When Can an Employee be Validly Terminated?
In Australia, absent of any express provision included in an employment contract, an employee may be terminated only for the following lawful reasons:
- Lack of competency – the employee’s work is not up the required standard;
- Serious misconduct – the employee has been involved in an assault, theft, fraud, or other conduct that may be deemed incompatible with their continued employment, or risks the health and safety of other employees;
- Genuine Redundancy – the employee’s position is no longer required by the employer because of changes in the operational requirements of the employer’s business; and
- Mutual Agreement – the employee and the employer mutually agree to terminate the employment relationship.
Unlawful termination on the other hand includes the following:
- the employee has exercised an employment right, such as taking leave or requesting a flexible working arrangement;
- temporary absence from work because of illness or injury;
- filing a Worker’s Compensation Claim;
- trade union membership, or non-membership of a trade union;
- making a compliant regarding their employment or taking part in industrial action;
- for reasons relating to the employee’s race, age, gender, sexual orientation, marital status, physical or mental disability, family or carer’s responsibilities, religion, pregnancy, political opinion, national extraction or social origin;
- absence from work during maternity or other parental leave; and
- even temporary absence from work for the purposes of engaging in a voluntary emergency management activity, here the absence is reasonable having regard to all the circumstances.
Any termination based in part on any of the above examples may leave an employer liable to a claim. Further, once a claim is lodged the employer becomes responsible to prove that termination was not for one of these reasons. To protect both employers and employees, employers are encouraged to think carefully and act deliberately when making any decisions regarding employees.

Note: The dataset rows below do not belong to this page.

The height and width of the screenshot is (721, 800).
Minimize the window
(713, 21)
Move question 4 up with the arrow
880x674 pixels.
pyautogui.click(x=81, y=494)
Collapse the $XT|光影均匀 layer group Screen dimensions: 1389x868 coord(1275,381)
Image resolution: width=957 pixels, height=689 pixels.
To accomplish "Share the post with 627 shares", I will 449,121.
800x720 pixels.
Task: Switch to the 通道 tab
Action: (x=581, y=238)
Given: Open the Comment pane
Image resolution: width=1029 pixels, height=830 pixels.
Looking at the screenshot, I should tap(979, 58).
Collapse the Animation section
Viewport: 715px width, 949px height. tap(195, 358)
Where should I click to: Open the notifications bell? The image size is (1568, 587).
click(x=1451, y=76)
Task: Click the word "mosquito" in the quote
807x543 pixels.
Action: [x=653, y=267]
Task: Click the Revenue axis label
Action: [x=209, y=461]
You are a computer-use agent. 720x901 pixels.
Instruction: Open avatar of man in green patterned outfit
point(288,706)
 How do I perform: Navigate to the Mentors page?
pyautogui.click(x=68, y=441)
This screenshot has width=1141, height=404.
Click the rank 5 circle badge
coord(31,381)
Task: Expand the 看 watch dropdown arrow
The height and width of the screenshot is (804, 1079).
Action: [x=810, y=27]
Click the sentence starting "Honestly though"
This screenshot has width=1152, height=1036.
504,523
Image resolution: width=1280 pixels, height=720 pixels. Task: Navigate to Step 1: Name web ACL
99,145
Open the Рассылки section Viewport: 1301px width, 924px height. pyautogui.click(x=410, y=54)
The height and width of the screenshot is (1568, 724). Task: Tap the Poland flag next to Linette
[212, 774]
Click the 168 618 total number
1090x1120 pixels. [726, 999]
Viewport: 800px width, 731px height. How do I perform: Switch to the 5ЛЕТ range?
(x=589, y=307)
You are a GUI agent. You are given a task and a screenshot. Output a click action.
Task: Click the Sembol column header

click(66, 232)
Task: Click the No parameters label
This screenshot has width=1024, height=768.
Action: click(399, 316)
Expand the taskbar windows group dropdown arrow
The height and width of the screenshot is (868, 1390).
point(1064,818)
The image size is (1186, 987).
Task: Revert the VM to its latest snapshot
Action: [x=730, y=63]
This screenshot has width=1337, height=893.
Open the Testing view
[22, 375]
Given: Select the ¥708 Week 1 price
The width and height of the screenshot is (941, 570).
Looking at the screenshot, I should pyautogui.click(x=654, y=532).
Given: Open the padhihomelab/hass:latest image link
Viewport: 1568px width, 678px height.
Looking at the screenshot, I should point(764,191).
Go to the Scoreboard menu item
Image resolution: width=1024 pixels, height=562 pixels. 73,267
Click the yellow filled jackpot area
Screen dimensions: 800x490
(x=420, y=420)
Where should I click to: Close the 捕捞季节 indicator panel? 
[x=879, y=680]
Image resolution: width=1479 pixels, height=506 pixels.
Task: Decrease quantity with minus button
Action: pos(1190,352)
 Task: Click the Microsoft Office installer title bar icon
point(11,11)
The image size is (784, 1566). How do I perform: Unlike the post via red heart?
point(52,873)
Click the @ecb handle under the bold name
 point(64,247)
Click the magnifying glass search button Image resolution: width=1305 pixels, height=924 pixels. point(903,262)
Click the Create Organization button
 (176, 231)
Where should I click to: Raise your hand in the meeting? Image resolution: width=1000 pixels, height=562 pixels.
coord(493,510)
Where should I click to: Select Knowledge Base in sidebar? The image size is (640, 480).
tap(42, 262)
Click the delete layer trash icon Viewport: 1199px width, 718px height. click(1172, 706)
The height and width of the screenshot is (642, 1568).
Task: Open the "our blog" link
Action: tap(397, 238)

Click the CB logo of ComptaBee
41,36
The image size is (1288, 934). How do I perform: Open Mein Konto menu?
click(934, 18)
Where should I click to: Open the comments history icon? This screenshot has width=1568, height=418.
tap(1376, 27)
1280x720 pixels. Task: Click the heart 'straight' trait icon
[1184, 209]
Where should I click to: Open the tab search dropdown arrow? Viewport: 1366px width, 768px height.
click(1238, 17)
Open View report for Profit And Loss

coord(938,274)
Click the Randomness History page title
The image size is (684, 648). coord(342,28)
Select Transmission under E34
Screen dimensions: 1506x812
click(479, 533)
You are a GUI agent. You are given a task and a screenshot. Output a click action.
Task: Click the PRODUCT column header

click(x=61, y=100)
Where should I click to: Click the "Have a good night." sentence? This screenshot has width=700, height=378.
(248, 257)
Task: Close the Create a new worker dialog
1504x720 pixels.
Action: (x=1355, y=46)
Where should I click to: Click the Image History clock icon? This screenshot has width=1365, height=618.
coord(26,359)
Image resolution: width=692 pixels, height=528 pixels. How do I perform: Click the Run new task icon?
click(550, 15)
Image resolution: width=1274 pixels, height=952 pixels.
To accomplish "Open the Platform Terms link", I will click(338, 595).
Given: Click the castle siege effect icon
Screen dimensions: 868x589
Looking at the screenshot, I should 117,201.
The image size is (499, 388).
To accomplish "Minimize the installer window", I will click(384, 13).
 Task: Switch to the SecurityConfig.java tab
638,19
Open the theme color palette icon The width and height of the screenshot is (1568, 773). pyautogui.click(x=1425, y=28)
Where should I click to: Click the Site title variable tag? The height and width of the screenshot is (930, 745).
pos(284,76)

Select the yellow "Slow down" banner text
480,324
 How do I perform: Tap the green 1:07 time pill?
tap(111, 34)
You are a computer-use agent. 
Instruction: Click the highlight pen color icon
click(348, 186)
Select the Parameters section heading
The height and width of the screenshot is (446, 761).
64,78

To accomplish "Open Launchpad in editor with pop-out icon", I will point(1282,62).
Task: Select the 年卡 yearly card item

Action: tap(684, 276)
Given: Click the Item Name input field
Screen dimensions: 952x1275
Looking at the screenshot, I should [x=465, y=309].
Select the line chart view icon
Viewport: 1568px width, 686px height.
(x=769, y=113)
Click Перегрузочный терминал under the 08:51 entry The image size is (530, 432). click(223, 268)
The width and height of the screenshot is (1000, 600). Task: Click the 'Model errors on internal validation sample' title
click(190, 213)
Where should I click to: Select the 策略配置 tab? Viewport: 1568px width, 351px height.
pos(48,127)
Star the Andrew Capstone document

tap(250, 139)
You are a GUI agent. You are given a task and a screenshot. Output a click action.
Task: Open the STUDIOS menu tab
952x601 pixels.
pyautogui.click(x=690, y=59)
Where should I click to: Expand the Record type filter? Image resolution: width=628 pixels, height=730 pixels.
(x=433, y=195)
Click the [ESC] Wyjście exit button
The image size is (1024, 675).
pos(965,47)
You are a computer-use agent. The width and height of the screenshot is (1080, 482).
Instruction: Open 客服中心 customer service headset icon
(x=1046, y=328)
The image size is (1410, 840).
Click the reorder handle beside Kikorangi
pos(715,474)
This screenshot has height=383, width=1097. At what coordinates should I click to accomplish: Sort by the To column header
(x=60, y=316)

If an employer considers that termination may be lawful option, they are encouraged to provide warning to employees of any concerns, give the employees opportunity to respond to these concerns and genuinely consider any alternative to dismissal. If termination remains the most appropriate option, employers are required to ensure that employees are given adequate notice, which must be given in writing to the employee or alternatively sent to their last known address.
The length of the notice period required will be determined by the applicable clause of the employment contract, or as otherwise set out by the relevant employment standard. Finally, the employer should ensure that the employee has received the correct amount of pay, inclusive of any entitlements on termination. The amount the employee is entitled to will be dependent upon the individual circumstances and the employer is obliged to ensure that any lump sum payment covers all of the employee’s entitlement.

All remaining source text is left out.